By VIVIAN (MAKELA) SAZAMA
For Gill Gigstead of rural Frazee, living the simple life is what gives him the greatest satisfaction, as long as it includes wildlife -- the four-legged kind.
Gill has been around wildlife at his game farm since he was three years old. His father, Gill Sr., was the first refuge manager at Tamarac National Wildlife Refuge, located 20 miles northeast of Detroit Lakes. The refuge was established in the 1930’s, and the Civilian Conservation Corps (CCC) was encamped on the refuge from 1937 to 1941. The CCC provided labor for the majority of the infrastructure of roads, bridges, and trails during that time. They also built fire lookout towers, picnic areas, campgrounds, a power plant and water plant, and cleaned and restored dams.
After serving at the Tamarac Refuge, Gill Sr. and his wife Lorraine served at the Reelfoot National Wildlife Refuge in Tennessee, then the White River National Wildlife Refuge in Arkansas. Tiring of life in the South, Gill began looking for a way to return to Minnesota. He remembered a hunter he had arrested for an overlimit on ducks while managing Tamarac -- George Stewart. He and George had become good friends, and George had offered him a partnership on raising mink if ever he wanted to return to Minnesota. In 1950, Gill Sr. and Lorraine, along with a young Gill Jr., returned to Minnesota and bought a 160-acre farm near Frazee for $5,000 . They established a very productive mink farm, which they operated until the early 1980s when they sold out due to reduced demand and a drastic drop in prices.
Along with the mink farm, the Gigsteads established a game farm which they named Needlewoods. They had a large variety of animals, ranging from badgers, fishers, and martens, to red and arctic fox, coyote, and wolves. They also had a large variety of birds, including exotic pheasants, and a herd of deer. Among the deer, peacocks freely strut around the grounds.
The game farm was open to the public for 47 years, with school groups and others getting a tour of the wildlife. Chief Little White Cloud from the White Earth Indian Reservation was a frequent highlight at the farm, where he would set up a teepee and talk to the various groups. In 1968, the Gigsteads were given the honor of being adopted into the White Earth Chippewa Tribe. Gill Jr. was given the Indian name Bena, which means Partridge Hunter.
Needlewoods also had horses and offered trail rides.
“Most boys my age had a bike to ride around on,” Gill laughed. “I had a pony that I rode everywhere!”
Gill grew up helping with the mink and game farm chores. After selling out the mink, Gill Jr. then began to expand the game farm.
“My son Darren was a welder and a cement worker at his job. He would get laid off every winter so he would build a cage. God forbid I leave it empty so then I’d have to fill it with something,” laughed Gill. Currently, there are 20 different species of pheasant at the game farm.
During the peak years of the game farm, professional wildlife photographers Erwin and Peggy Bauer were regular visitors. “They would come out twice a year,” said Gill. “They had traveled the world and were getting older, and they said it could take a lot of time to get one good wildlife photo in the wild. They could come to Needlewoods and get many photos in a short amount of time.”
* * * * * * * * *
Exercises:
a – According to the article about Gill Gigstead, what Indian name was Gill Jr. given, and what does it mean?
b – Resume the article about Gill Gigstead and the Needlewoods game farm, picking up after its final sentence.
The records that come next are separate material with no connection to the article about Gill Gigstead.

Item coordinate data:
* * * * * * * * *
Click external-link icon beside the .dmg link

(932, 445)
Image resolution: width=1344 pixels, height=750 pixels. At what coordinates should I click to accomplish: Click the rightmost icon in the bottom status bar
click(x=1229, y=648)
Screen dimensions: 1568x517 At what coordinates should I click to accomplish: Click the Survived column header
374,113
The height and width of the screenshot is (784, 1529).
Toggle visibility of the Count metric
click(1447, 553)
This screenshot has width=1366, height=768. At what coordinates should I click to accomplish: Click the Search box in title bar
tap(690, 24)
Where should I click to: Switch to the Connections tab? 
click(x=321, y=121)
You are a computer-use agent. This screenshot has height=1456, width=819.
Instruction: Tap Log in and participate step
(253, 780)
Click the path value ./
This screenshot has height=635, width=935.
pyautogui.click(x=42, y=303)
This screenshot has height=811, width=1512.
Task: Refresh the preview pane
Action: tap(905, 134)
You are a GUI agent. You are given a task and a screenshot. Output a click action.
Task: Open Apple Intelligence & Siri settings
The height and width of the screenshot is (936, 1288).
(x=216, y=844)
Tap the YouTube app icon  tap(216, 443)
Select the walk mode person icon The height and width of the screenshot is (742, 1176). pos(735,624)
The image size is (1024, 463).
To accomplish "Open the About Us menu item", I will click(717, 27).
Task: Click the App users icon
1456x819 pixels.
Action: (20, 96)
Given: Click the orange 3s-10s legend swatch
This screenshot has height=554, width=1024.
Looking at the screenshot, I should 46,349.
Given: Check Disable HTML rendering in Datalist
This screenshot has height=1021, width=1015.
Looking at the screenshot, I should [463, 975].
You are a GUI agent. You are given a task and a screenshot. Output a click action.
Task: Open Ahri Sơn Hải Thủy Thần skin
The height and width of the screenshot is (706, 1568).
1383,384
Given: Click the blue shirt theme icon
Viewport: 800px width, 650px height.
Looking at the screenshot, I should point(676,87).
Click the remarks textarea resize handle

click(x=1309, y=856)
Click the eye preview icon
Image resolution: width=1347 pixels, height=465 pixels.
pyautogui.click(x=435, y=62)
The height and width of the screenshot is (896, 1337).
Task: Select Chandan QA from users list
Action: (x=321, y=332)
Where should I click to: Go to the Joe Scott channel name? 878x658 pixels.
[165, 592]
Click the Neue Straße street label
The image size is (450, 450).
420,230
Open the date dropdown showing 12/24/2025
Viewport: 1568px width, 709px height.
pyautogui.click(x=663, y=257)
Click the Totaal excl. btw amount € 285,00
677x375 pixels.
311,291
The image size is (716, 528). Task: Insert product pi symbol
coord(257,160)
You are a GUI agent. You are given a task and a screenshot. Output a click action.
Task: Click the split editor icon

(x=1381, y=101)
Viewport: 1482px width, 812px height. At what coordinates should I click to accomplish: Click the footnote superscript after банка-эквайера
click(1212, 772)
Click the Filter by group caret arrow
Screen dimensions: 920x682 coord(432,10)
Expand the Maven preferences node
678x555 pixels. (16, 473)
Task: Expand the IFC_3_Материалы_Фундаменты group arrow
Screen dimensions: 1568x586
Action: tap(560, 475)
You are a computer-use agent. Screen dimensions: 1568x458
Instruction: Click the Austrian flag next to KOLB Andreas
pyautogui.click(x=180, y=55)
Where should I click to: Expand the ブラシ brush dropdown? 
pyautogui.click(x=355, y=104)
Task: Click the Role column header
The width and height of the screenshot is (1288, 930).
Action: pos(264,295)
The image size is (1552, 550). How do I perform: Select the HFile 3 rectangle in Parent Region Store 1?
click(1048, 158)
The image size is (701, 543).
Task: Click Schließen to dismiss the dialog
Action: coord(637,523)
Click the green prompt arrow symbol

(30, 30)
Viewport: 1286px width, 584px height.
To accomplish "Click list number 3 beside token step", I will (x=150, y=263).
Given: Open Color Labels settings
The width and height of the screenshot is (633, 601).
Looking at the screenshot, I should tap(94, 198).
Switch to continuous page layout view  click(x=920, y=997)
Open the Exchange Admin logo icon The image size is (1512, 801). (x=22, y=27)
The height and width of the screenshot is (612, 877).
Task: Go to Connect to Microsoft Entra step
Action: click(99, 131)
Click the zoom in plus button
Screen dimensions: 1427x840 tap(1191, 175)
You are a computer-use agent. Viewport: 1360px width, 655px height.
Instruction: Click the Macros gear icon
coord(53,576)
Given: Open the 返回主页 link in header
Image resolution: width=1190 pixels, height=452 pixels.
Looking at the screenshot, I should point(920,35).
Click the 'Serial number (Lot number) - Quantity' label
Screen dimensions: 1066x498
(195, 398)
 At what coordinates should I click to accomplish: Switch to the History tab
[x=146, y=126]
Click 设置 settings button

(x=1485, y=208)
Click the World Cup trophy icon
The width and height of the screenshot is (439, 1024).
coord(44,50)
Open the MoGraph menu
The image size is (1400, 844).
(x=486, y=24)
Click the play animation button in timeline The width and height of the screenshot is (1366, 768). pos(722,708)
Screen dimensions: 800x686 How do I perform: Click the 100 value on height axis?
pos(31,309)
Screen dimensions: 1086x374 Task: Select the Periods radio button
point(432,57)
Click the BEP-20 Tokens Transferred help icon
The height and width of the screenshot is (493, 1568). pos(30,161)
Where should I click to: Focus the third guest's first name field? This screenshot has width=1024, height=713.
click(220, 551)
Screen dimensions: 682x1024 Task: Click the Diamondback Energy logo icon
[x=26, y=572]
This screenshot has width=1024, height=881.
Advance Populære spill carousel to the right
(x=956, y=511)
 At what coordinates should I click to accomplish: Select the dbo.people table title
* * * * * * * * *
Answers below:
a – He was given the name Bena, which means Partridge Hunter.

b –
Many of Gill’s animals have been featured in the Bauer’s wildlife hardcover books, as well as calendars and other magazines, including, “The Big 3,” Outdoor Life, Field and Stream, and Sports Afield. Bauer had been a game warden in Lawrence County, Ohio, then editor of the Ohio Conservation Bulletin, before becoming a full-time freelance writer. But then Minnesota Department of Natural Resources (DNR) decided that all game farm deer needed to have ID ear tags, which ruined the photography shots. When the DNR added an annual $500 fee per deer, the deer herd was sold off (in 2021) as it was no longer affordable to keep them.
After the mink ranch was discontinued, Gill went to work at a manufacturing facility. He served there for 11 months before realizing that factory life was not for him. He needed to be outside again.
“I went to the Minnesota Job Service Office, and they just so happened to have one position left working for the Youth Conservation Corp (YCC) program on Tamarac Refuge as a Work Coordinator,” he said. “I worked there nine years and it was a fun time, working with a bunch of great people.”
The YCC gave area youth summer jobs on the refuge. They helped with banding ducks and woodcock, clearing and maintaining trails, clearing culverts of beaver debris, counting deer tracks, washing vehicles, painting, and whatever else the Refuge Manager needed them to do. “Some of the YCC are still in touch with me,” said Gill.
Throughout the years, Gill’s wife Kathy was right beside him. Together they raised their four sons on the farm, and Kathy was his hunting and fishing partner.
“We never had an argument and never had a fight,” Gill said.
For many years, Kathy ran Kathy’s Country Beauty Shop in their home. “It was fun having people come in for a haircut or something,” said Gill. “There was always something to talk about.”
Kathy passed away in 2017, and Gill misses his partner of 44 years and 4 months, but he still keeps busy with the game farm -- though it is no longer open to the public. His animals are at both the Becker County and East Otter Tail County fairs every year. He continues to trap mostly fisher and smaller animals.
“The beaver have gotten too heavy for me to carry,” said Gill.
Over the years, Gill has won many trap shooting trophies, though he no longer shoots trap. His house is a reflection of his passion of hunting and fishing with dozens of a variety of birds and ducks, most of which he did the taxidermy himself. He has bear and deer mounts, an albino fisher, and even an albino deer. “I shot the albino deer on a ranch near Circle, Montana. The rancher hadn’t even known it was there!” Gill loves to try for paddlefish on the Yellowstone River in both North Dakota and Montana. His walls reflect his success over the years.
Gill also has a soft side. He has a library of VHS tapes of many years of fishing trips with family and friends, some of whom have now passed on. Several years ago, at his granddaughter’s wedding, Gill was able to present her with a tape of all her birthdays and events over the years, bringing her to tears.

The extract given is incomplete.